The occurrences which, in the course of it, in the character of miracles, he has ventured to present to view, will have been seen in their place and order. Yet, – notwithstanding the mention there respectively and severally made of them – no mention of them does he, in the account given by him of the meeting, venture to put in his leader's mouth. Why? because – forasmuch as, by Paul himself, no such pretence was ventured to be made – the meeting was too important, and too notorious, to render it safe to advance any such matter of fact; the face being false; or, that any such pretensions were really made.

But, hereupon come two questions.

1. Had any such miracles been really wrought – was it in the nature of things, that, on this occasion, Paul should have omitted all mention of them? even so much as the most distant allusion to them?

2. If any such intimation had really been given, by the historian himself, is it in the nature of the case, that, on this occasion, – he having been one of the witnesses, in whose presence they had been performed, – all mention of such intimation should have been omitted?

Well, then – suppose that to both these questions, let it but be a negative answer or the true one, the consequence is plain – no such miracles were wrought. Yet, in his narrative, has this man – exhibiting himself, at the same time, in the character of a percipient witness, in relation to them – ventured to assert the existence, one after another, of the whole list of these particularized miracles, not to speak of the cluster of unparticularized ones.

SECTION 4.

ACCUSED BY THE DISCIPLES, HE COMMENCES, AT THE RECOMMENDATION OF THE APOSTLES, AN EXCULPATORY OATH IN THE TEMPLE

Such being in their eyes the danger; now comes their expedient for the arresting of it. It is an altogether curious one: and among those persons styled elders– all the elders – to every sincere and pious Christian it will naturally be matter of no small satisfaction that no one of the whole fellowship of the Apostles is to be found.

According to the description here given of it, the expedient is of such a sort, that – but for the occasion on which it is represented as being proposed, – scarcely would it be possible to divine what is meant; what it was that was proposed to be done; or, whatever it was, what could be the use or effect of it?

"Do therefore this," Acts 21:23, continues the speech attributed to these elders, "do therefore this that we say to thee: we have four men which have a vow on them: – Them take, and purify thyself with them, and be at charges with them, that they may shave their heads: and all may know that those things, whereof they were informed, are nothing; but that thou thyself also walkest orderly and keepest the law. – As touching the Gentiles which believe, we have written and concluded that they observe no such thing, save only that they keep themselves from things offered to idols, and from blood and from fornication. – Then Paul," it is added, "took the men, and the next day purifying himself with them entered into the temple to signify the accomplishment of the days of purification, until that an offering should be offered for every one of them."
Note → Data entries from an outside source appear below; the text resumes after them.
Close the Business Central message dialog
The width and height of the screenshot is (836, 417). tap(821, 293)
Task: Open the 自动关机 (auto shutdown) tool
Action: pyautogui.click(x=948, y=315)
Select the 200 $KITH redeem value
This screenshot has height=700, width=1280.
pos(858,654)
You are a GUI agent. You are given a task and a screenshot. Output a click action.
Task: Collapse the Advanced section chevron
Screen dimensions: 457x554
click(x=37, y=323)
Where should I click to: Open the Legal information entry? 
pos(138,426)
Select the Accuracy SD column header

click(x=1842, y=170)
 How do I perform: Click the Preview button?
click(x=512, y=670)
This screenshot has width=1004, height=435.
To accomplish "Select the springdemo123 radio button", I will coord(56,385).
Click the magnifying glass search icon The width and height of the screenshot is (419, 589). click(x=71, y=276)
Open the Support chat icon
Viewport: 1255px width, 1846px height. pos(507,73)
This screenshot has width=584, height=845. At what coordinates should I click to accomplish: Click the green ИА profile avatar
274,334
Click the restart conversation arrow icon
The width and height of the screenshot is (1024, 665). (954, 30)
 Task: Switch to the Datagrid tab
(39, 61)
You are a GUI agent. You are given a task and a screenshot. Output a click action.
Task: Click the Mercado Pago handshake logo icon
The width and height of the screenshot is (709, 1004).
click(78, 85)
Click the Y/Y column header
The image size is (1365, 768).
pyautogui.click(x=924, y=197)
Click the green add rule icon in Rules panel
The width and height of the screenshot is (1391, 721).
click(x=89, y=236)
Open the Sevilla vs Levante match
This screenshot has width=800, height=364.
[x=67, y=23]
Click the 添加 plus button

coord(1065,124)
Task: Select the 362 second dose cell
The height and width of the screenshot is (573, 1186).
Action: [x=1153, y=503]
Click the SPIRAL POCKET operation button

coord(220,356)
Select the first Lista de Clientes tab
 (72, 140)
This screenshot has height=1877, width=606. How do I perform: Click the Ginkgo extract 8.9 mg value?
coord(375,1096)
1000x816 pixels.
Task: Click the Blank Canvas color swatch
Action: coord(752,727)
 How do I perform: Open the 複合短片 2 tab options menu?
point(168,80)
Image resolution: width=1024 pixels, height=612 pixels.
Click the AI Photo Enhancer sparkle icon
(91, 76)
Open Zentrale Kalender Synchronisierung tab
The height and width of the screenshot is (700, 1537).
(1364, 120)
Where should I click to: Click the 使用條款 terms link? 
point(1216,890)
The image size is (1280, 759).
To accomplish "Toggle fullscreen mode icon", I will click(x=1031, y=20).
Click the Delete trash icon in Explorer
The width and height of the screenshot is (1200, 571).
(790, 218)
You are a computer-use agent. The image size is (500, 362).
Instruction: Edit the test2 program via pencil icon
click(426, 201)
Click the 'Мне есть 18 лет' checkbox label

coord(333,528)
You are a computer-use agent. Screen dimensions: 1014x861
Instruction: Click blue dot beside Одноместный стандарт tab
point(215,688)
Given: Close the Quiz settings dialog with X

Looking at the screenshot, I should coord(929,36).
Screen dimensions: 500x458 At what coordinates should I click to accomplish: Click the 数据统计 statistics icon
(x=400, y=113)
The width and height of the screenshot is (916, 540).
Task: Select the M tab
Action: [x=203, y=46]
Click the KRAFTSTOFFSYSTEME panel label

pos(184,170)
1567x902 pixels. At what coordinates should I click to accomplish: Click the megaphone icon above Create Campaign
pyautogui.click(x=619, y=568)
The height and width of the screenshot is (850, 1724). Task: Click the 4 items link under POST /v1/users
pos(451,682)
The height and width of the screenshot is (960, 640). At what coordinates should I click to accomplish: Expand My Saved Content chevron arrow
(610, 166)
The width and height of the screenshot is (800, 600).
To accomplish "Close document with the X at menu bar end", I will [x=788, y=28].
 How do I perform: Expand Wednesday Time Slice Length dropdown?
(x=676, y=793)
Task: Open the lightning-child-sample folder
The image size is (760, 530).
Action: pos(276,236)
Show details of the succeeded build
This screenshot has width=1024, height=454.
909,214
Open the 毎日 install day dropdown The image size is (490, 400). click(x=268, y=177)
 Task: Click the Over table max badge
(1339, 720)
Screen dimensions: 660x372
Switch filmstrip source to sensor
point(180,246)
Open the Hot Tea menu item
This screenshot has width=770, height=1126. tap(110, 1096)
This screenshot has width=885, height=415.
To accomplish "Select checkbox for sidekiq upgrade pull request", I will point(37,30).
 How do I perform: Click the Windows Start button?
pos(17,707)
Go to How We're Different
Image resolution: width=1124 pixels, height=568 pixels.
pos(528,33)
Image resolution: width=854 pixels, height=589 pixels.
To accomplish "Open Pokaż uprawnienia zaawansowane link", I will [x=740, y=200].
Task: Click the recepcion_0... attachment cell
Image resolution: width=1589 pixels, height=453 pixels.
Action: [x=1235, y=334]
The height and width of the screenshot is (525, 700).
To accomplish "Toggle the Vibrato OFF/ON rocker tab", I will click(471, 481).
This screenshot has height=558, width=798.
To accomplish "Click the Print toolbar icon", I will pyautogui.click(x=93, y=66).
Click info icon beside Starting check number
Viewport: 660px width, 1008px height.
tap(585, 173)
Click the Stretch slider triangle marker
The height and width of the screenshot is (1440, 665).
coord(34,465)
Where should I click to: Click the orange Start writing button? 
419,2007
In the terms of the historian, the matter of the accusation in question is this: namely, "that thou," speaking to Paul, "teachest all the Jews which are among the Gentiles to forsake Moses": it then divides itself into two branches: one is – that "they ought not to circumcise their children"; the other is – that "they ought not to walk after the customs": —i. e., conform to any part of the habitual observances – acts and forbearances together – prescribed by the Mosaic law.

Such is the accusation: such the act charged upon him, in the character of an offence: – the teaching of the doctrine in question.

In regard to the question – whether the doctrine he is thus said to have taught, had really ever been taught by him, – much will depend upon the difference between simple permission and prohibition: in English, upon the difference between need not and ought not. If, – in the doctrine, the teaching of which is thus charged upon him as a crime, – simple permission was included – if, in speaking of the converts in question, the saying was – that they need not circumcise their children – that they need not walk after these customs – this and no more; – in this case, that the charge, such as it is, was true, is altogether out of doubt: – if, on the other hand, the act he was charged with, went so far as to the teaching that they ought not to circumcise any of their children, or that they ought not to walk after the customs prescribed in the Mosaic law – on this supposition, the truth of the charge will at any rate not be quite so clear as in the other case.

According to the English translation, that which is charged as an offence, was not committed, unless, in the doctrine taught, a direct prohibition was contained: to a doctrine importing nothing more than a simple permission to abstain from the acts and forbearances in question, the charge would not have any application. Not thus unambiguous, however, is the Greek original; either by prohibition, or by ample permission, might the doctrine charged as criminal have been taught.

Such is the description of the obnoxious practice, with which Paul is here stated as having been charged: the practice by which the odium is stated as having been incurred.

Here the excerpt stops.